Stored data entries

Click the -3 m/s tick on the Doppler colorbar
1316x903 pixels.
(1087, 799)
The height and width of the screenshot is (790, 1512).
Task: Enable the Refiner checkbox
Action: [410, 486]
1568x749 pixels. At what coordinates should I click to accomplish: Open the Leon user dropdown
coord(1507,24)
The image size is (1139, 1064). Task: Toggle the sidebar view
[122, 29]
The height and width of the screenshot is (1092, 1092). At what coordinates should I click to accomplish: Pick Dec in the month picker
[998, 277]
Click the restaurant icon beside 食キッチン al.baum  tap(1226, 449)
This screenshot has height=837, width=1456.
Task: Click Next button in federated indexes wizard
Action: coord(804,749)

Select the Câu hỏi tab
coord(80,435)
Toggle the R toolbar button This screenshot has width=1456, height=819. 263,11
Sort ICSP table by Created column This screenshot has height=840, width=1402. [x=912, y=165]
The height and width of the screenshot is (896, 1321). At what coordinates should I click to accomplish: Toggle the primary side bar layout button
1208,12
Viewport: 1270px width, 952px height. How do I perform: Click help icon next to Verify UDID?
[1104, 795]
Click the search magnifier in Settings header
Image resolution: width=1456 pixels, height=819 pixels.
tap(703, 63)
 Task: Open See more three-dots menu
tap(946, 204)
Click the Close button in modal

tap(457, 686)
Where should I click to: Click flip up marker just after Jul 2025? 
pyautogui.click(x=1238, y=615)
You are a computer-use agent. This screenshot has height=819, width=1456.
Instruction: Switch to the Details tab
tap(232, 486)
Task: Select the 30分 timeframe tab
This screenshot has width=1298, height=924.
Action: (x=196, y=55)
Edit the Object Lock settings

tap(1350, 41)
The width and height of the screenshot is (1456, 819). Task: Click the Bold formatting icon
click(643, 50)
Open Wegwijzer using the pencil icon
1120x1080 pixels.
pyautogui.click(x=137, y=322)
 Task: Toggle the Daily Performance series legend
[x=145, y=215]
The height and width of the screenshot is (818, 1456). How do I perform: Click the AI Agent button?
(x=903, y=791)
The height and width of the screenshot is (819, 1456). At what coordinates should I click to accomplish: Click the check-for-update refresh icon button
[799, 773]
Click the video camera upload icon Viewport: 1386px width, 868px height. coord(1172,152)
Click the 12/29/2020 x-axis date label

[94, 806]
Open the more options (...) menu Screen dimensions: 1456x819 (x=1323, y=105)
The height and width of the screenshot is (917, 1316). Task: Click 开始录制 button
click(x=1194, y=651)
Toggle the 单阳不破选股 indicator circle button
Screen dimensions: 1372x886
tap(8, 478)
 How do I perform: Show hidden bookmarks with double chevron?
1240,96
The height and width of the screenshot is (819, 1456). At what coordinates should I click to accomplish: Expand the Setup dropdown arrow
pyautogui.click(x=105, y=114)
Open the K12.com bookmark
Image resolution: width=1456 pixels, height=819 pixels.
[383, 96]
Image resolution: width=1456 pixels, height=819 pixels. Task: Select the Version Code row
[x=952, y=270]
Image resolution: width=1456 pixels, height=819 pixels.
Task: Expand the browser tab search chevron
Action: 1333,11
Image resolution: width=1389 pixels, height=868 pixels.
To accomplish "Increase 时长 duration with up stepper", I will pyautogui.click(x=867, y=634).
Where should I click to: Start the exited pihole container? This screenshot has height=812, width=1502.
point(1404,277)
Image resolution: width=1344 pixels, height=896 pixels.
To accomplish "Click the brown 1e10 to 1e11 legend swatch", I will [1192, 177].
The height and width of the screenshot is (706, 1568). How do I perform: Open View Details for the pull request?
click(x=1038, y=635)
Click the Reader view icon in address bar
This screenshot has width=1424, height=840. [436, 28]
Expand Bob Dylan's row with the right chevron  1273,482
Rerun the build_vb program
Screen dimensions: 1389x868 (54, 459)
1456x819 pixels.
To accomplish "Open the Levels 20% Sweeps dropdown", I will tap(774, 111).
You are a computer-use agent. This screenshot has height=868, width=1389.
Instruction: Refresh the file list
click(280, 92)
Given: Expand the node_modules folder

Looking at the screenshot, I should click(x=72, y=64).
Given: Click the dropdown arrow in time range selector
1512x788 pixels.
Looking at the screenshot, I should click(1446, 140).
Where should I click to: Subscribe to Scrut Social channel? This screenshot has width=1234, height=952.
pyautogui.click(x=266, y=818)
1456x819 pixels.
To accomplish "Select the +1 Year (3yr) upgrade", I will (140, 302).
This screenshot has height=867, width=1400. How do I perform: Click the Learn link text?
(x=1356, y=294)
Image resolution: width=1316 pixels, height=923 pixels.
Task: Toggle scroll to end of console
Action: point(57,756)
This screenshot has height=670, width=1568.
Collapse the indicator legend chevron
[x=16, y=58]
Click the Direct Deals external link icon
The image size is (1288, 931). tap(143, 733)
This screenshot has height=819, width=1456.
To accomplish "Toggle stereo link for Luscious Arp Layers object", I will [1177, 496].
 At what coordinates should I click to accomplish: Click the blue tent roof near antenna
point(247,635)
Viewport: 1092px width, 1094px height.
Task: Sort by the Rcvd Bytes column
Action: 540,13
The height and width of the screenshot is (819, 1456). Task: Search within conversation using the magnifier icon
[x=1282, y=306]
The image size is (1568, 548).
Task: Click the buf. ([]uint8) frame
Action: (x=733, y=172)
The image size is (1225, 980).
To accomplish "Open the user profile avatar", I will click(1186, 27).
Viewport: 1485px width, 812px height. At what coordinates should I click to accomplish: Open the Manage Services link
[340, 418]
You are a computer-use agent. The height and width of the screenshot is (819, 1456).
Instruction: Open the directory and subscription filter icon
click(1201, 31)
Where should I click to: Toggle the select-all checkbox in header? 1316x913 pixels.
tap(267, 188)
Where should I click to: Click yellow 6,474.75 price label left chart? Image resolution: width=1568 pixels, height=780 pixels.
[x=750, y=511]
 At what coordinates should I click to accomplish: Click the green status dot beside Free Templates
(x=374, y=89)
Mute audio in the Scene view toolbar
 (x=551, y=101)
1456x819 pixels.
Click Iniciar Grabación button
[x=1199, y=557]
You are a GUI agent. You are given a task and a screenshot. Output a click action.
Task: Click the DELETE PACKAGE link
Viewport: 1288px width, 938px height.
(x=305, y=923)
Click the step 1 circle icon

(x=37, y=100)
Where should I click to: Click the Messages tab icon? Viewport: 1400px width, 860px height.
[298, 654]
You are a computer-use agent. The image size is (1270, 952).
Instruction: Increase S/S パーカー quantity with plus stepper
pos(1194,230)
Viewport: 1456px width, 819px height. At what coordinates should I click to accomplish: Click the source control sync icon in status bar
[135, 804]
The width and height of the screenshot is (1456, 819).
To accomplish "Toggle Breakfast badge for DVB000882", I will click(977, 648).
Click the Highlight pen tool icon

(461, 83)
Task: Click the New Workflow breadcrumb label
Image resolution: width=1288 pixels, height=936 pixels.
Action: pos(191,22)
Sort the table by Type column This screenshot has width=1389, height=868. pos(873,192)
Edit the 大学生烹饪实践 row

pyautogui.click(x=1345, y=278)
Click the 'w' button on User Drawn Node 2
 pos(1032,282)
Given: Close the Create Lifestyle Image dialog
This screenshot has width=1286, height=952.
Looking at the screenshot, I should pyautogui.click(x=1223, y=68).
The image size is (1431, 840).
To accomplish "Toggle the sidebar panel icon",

PROBLEM REQUIREMENTS: Reproduce all of the entries verbatim.

FINISHED EXERCISE:
Click the -3 m/s tick on the Doppler colorbar
1316x903 pixels.
(1087, 799)
The height and width of the screenshot is (790, 1512).
Task: Enable the Refiner checkbox
Action: [410, 486]
1568x749 pixels. At what coordinates should I click to accomplish: Open the Leon user dropdown
coord(1507,24)
The image size is (1139, 1064). Task: Toggle the sidebar view
[122, 29]
The height and width of the screenshot is (1092, 1092). At what coordinates should I click to accomplish: Pick Dec in the month picker
[998, 277]
Click the restaurant icon beside 食キッチン al.baum  tap(1226, 449)
This screenshot has height=837, width=1456.
Task: Click Next button in federated indexes wizard
Action: coord(804,749)

Select the Câu hỏi tab
coord(80,435)
Toggle the R toolbar button This screenshot has width=1456, height=819. 263,11
Sort ICSP table by Created column This screenshot has height=840, width=1402. [x=912, y=165]
The height and width of the screenshot is (896, 1321). At what coordinates should I click to accomplish: Toggle the primary side bar layout button
1208,12
Viewport: 1270px width, 952px height. How do I perform: Click help icon next to Verify UDID?
[1104, 795]
Click the search magnifier in Settings header
Image resolution: width=1456 pixels, height=819 pixels.
tap(703, 63)
 Task: Open See more three-dots menu
tap(946, 204)
Click the Close button in modal

tap(457, 686)
Where should I click to: Click flip up marker just after Jul 2025? 
pyautogui.click(x=1238, y=615)
You are a computer-use agent. This screenshot has height=819, width=1456.
Instruction: Switch to the Details tab
tap(232, 486)
Task: Select the 30分 timeframe tab
This screenshot has width=1298, height=924.
Action: (x=196, y=55)
Edit the Object Lock settings

tap(1350, 41)
The width and height of the screenshot is (1456, 819). Task: Click the Bold formatting icon
click(643, 50)
Open Wegwijzer using the pencil icon
1120x1080 pixels.
pyautogui.click(x=137, y=322)
 Task: Toggle the Daily Performance series legend
[x=145, y=215]
The height and width of the screenshot is (818, 1456). How do I perform: Click the AI Agent button?
(x=903, y=791)
The height and width of the screenshot is (819, 1456). At what coordinates should I click to accomplish: Click the check-for-update refresh icon button
[799, 773]
Click the video camera upload icon Viewport: 1386px width, 868px height. coord(1172,152)
Click the 12/29/2020 x-axis date label

[94, 806]
Open the more options (...) menu Screen dimensions: 1456x819 (x=1323, y=105)
The height and width of the screenshot is (917, 1316). Task: Click 开始录制 button
click(x=1194, y=651)
Toggle the 单阳不破选股 indicator circle button
Screen dimensions: 1372x886
tap(8, 478)
 How do I perform: Show hidden bookmarks with double chevron?
1240,96
The height and width of the screenshot is (819, 1456). At what coordinates should I click to accomplish: Expand the Setup dropdown arrow
pyautogui.click(x=105, y=114)
Open the K12.com bookmark
Image resolution: width=1456 pixels, height=819 pixels.
[383, 96]
Image resolution: width=1456 pixels, height=819 pixels. Task: Select the Version Code row
[x=952, y=270]
Image resolution: width=1456 pixels, height=819 pixels.
Task: Expand the browser tab search chevron
Action: 1333,11
Image resolution: width=1389 pixels, height=868 pixels.
To accomplish "Increase 时长 duration with up stepper", I will pyautogui.click(x=867, y=634).
Where should I click to: Start the exited pihole container? This screenshot has height=812, width=1502.
point(1404,277)
Image resolution: width=1344 pixels, height=896 pixels.
To accomplish "Click the brown 1e10 to 1e11 legend swatch", I will [1192, 177].
The height and width of the screenshot is (706, 1568). How do I perform: Open View Details for the pull request?
click(x=1038, y=635)
Click the Reader view icon in address bar
This screenshot has width=1424, height=840. [436, 28]
Expand Bob Dylan's row with the right chevron  1273,482
Rerun the build_vb program
Screen dimensions: 1389x868 (54, 459)
1456x819 pixels.
To accomplish "Open the Levels 20% Sweeps dropdown", I will tap(774, 111).
You are a computer-use agent. This screenshot has height=868, width=1389.
Instruction: Refresh the file list
click(280, 92)
Given: Expand the node_modules folder

Looking at the screenshot, I should click(x=72, y=64).
Given: Click the dropdown arrow in time range selector
1512x788 pixels.
Looking at the screenshot, I should click(1446, 140).
Where should I click to: Subscribe to Scrut Social channel? This screenshot has width=1234, height=952.
pyautogui.click(x=266, y=818)
1456x819 pixels.
To accomplish "Select the +1 Year (3yr) upgrade", I will (140, 302).
This screenshot has height=867, width=1400. How do I perform: Click the Learn link text?
(x=1356, y=294)
Image resolution: width=1316 pixels, height=923 pixels.
Task: Toggle scroll to end of console
Action: point(57,756)
This screenshot has height=670, width=1568.
Collapse the indicator legend chevron
[x=16, y=58]
Click the Direct Deals external link icon
The image size is (1288, 931). tap(143, 733)
This screenshot has height=819, width=1456.
To accomplish "Toggle stereo link for Luscious Arp Layers object", I will [1177, 496].
 At what coordinates should I click to accomplish: Click the blue tent roof near antenna
point(247,635)
Viewport: 1092px width, 1094px height.
Task: Sort by the Rcvd Bytes column
Action: 540,13
The height and width of the screenshot is (819, 1456). Task: Search within conversation using the magnifier icon
[x=1282, y=306]
The image size is (1568, 548).
Task: Click the buf. ([]uint8) frame
Action: (x=733, y=172)
The image size is (1225, 980).
To accomplish "Open the user profile avatar", I will click(1186, 27).
Viewport: 1485px width, 812px height. At what coordinates should I click to accomplish: Open the Manage Services link
[340, 418]
You are a computer-use agent. The height and width of the screenshot is (819, 1456).
Instruction: Open the directory and subscription filter icon
click(1201, 31)
Where should I click to: Toggle the select-all checkbox in header? 1316x913 pixels.
tap(267, 188)
Where should I click to: Click yellow 6,474.75 price label left chart? Image resolution: width=1568 pixels, height=780 pixels.
[x=750, y=511]
 At what coordinates should I click to accomplish: Click the green status dot beside Free Templates
(x=374, y=89)
Mute audio in the Scene view toolbar
 (x=551, y=101)
1456x819 pixels.
Click Iniciar Grabación button
[x=1199, y=557]
You are a GUI agent. You are given a task and a screenshot. Output a click action.
Task: Click the DELETE PACKAGE link
Viewport: 1288px width, 938px height.
(x=305, y=923)
Click the step 1 circle icon

(x=37, y=100)
Where should I click to: Click the Messages tab icon? Viewport: 1400px width, 860px height.
[298, 654]
You are a computer-use agent. The image size is (1270, 952).
Instruction: Increase S/S パーカー quantity with plus stepper
pos(1194,230)
Viewport: 1456px width, 819px height. At what coordinates should I click to accomplish: Click the source control sync icon in status bar
[135, 804]
The width and height of the screenshot is (1456, 819).
To accomplish "Toggle Breakfast badge for DVB000882", I will click(977, 648).
Click the Highlight pen tool icon

(461, 83)
Task: Click the New Workflow breadcrumb label
Image resolution: width=1288 pixels, height=936 pixels.
Action: pos(191,22)
Sort the table by Type column This screenshot has width=1389, height=868. pos(873,192)
Edit the 大学生烹饪实践 row

pyautogui.click(x=1345, y=278)
Click the 'w' button on User Drawn Node 2
 pos(1032,282)
Given: Close the Create Lifestyle Image dialog
This screenshot has width=1286, height=952.
Looking at the screenshot, I should pyautogui.click(x=1223, y=68).
The image size is (1431, 840).
To accomplish "Toggle the sidebar panel icon",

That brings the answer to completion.